Your goal: Make an exact copy of the lines below.

--- Data excerpts Enclosed Below ---

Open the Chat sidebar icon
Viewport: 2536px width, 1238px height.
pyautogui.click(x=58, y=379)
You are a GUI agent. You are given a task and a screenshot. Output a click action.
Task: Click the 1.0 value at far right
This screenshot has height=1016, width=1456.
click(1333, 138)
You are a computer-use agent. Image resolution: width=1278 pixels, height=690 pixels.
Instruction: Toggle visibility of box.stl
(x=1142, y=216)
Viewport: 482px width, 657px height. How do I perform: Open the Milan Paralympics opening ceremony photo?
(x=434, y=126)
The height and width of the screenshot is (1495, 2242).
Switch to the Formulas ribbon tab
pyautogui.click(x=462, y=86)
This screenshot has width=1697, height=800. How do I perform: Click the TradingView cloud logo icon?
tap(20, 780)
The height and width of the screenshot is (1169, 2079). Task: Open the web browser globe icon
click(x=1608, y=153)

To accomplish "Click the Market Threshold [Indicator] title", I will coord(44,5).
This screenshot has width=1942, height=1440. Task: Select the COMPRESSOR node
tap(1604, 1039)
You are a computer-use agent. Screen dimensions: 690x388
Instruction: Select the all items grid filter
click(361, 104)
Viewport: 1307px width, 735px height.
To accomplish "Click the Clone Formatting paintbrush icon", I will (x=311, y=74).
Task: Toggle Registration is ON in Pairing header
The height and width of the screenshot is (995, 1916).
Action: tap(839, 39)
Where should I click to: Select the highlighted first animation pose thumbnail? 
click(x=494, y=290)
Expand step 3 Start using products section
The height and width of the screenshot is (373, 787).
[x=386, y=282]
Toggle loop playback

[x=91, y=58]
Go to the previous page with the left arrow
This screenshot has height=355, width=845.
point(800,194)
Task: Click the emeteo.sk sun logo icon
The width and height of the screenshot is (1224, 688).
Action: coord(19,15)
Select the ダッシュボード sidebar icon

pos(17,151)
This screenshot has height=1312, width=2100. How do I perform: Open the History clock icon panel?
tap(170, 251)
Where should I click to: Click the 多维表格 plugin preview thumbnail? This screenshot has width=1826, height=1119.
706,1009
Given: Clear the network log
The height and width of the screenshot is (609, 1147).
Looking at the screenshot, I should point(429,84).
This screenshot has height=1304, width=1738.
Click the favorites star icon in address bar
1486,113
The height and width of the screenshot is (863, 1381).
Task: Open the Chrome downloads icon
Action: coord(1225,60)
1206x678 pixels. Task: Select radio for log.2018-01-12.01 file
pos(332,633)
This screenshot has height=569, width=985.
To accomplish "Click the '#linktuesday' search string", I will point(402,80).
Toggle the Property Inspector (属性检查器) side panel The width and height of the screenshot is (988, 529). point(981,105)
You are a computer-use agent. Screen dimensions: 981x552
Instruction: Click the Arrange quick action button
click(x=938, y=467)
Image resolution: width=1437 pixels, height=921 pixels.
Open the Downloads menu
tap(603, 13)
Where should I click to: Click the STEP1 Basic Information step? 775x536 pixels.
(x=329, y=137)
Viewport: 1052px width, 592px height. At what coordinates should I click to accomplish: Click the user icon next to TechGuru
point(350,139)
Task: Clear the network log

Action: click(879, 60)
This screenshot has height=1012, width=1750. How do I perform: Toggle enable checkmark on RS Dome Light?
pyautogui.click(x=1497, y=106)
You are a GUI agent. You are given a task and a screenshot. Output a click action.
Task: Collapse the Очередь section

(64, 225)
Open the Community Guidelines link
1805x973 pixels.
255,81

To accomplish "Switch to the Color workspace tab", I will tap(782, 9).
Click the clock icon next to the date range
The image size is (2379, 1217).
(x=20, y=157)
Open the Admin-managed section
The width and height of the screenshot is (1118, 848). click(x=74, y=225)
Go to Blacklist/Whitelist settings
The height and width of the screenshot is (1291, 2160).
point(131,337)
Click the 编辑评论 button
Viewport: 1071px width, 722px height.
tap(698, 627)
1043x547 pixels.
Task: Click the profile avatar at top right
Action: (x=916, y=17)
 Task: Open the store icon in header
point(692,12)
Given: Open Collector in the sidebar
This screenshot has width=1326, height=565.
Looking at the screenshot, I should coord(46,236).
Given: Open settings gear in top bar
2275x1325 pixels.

--- End of Enclosed Data excerpts ---

Task answer:
Open the Chat sidebar icon
Viewport: 2536px width, 1238px height.
pyautogui.click(x=58, y=379)
You are a GUI agent. You are given a task and a screenshot. Output a click action.
Task: Click the 1.0 value at far right
This screenshot has height=1016, width=1456.
click(1333, 138)
You are a computer-use agent. Image resolution: width=1278 pixels, height=690 pixels.
Instruction: Toggle visibility of box.stl
(x=1142, y=216)
Viewport: 482px width, 657px height. How do I perform: Open the Milan Paralympics opening ceremony photo?
(x=434, y=126)
The height and width of the screenshot is (1495, 2242).
Switch to the Formulas ribbon tab
pyautogui.click(x=462, y=86)
This screenshot has width=1697, height=800. How do I perform: Click the TradingView cloud logo icon?
tap(20, 780)
The height and width of the screenshot is (1169, 2079). Task: Open the web browser globe icon
click(x=1608, y=153)

To accomplish "Click the Market Threshold [Indicator] title", I will coord(44,5).
This screenshot has width=1942, height=1440. Task: Select the COMPRESSOR node
tap(1604, 1039)
You are a computer-use agent. Screen dimensions: 690x388
Instruction: Select the all items grid filter
click(361, 104)
Viewport: 1307px width, 735px height.
To accomplish "Click the Clone Formatting paintbrush icon", I will (x=311, y=74).
Task: Toggle Registration is ON in Pairing header
The height and width of the screenshot is (995, 1916).
Action: tap(839, 39)
Where should I click to: Select the highlighted first animation pose thumbnail? 
click(x=494, y=290)
Expand step 3 Start using products section
The height and width of the screenshot is (373, 787).
[x=386, y=282]
Toggle loop playback

[x=91, y=58]
Go to the previous page with the left arrow
This screenshot has height=355, width=845.
point(800,194)
Task: Click the emeteo.sk sun logo icon
The width and height of the screenshot is (1224, 688).
Action: coord(19,15)
Select the ダッシュボード sidebar icon

pos(17,151)
This screenshot has height=1312, width=2100. How do I perform: Open the History clock icon panel?
tap(170, 251)
Where should I click to: Click the 多维表格 plugin preview thumbnail? This screenshot has width=1826, height=1119.
706,1009
Given: Clear the network log
The height and width of the screenshot is (609, 1147).
Looking at the screenshot, I should point(429,84).
This screenshot has height=1304, width=1738.
Click the favorites star icon in address bar
1486,113
The height and width of the screenshot is (863, 1381).
Task: Open the Chrome downloads icon
Action: coord(1225,60)
1206x678 pixels. Task: Select radio for log.2018-01-12.01 file
pos(332,633)
This screenshot has height=569, width=985.
To accomplish "Click the '#linktuesday' search string", I will point(402,80).
Toggle the Property Inspector (属性检查器) side panel The width and height of the screenshot is (988, 529). point(981,105)
You are a computer-use agent. Screen dimensions: 981x552
Instruction: Click the Arrange quick action button
click(x=938, y=467)
Image resolution: width=1437 pixels, height=921 pixels.
Open the Downloads menu
tap(603, 13)
Where should I click to: Click the STEP1 Basic Information step? 775x536 pixels.
(x=329, y=137)
Viewport: 1052px width, 592px height. At what coordinates should I click to accomplish: Click the user icon next to TechGuru
point(350,139)
Task: Clear the network log

Action: click(879, 60)
This screenshot has height=1012, width=1750. How do I perform: Toggle enable checkmark on RS Dome Light?
pyautogui.click(x=1497, y=106)
You are a GUI agent. You are given a task and a screenshot. Output a click action.
Task: Collapse the Очередь section

(64, 225)
Open the Community Guidelines link
1805x973 pixels.
255,81

To accomplish "Switch to the Color workspace tab", I will tap(782, 9).
Click the clock icon next to the date range
The image size is (2379, 1217).
(x=20, y=157)
Open the Admin-managed section
The width and height of the screenshot is (1118, 848). click(x=74, y=225)
Go to Blacklist/Whitelist settings
The height and width of the screenshot is (1291, 2160).
point(131,337)
Click the 编辑评论 button
Viewport: 1071px width, 722px height.
tap(698, 627)
1043x547 pixels.
Task: Click the profile avatar at top right
Action: (x=916, y=17)
 Task: Open the store icon in header
point(692,12)
Given: Open Collector in the sidebar
This screenshot has width=1326, height=565.
Looking at the screenshot, I should coord(46,236).
Given: Open settings gear in top bar
2275x1325 pixels.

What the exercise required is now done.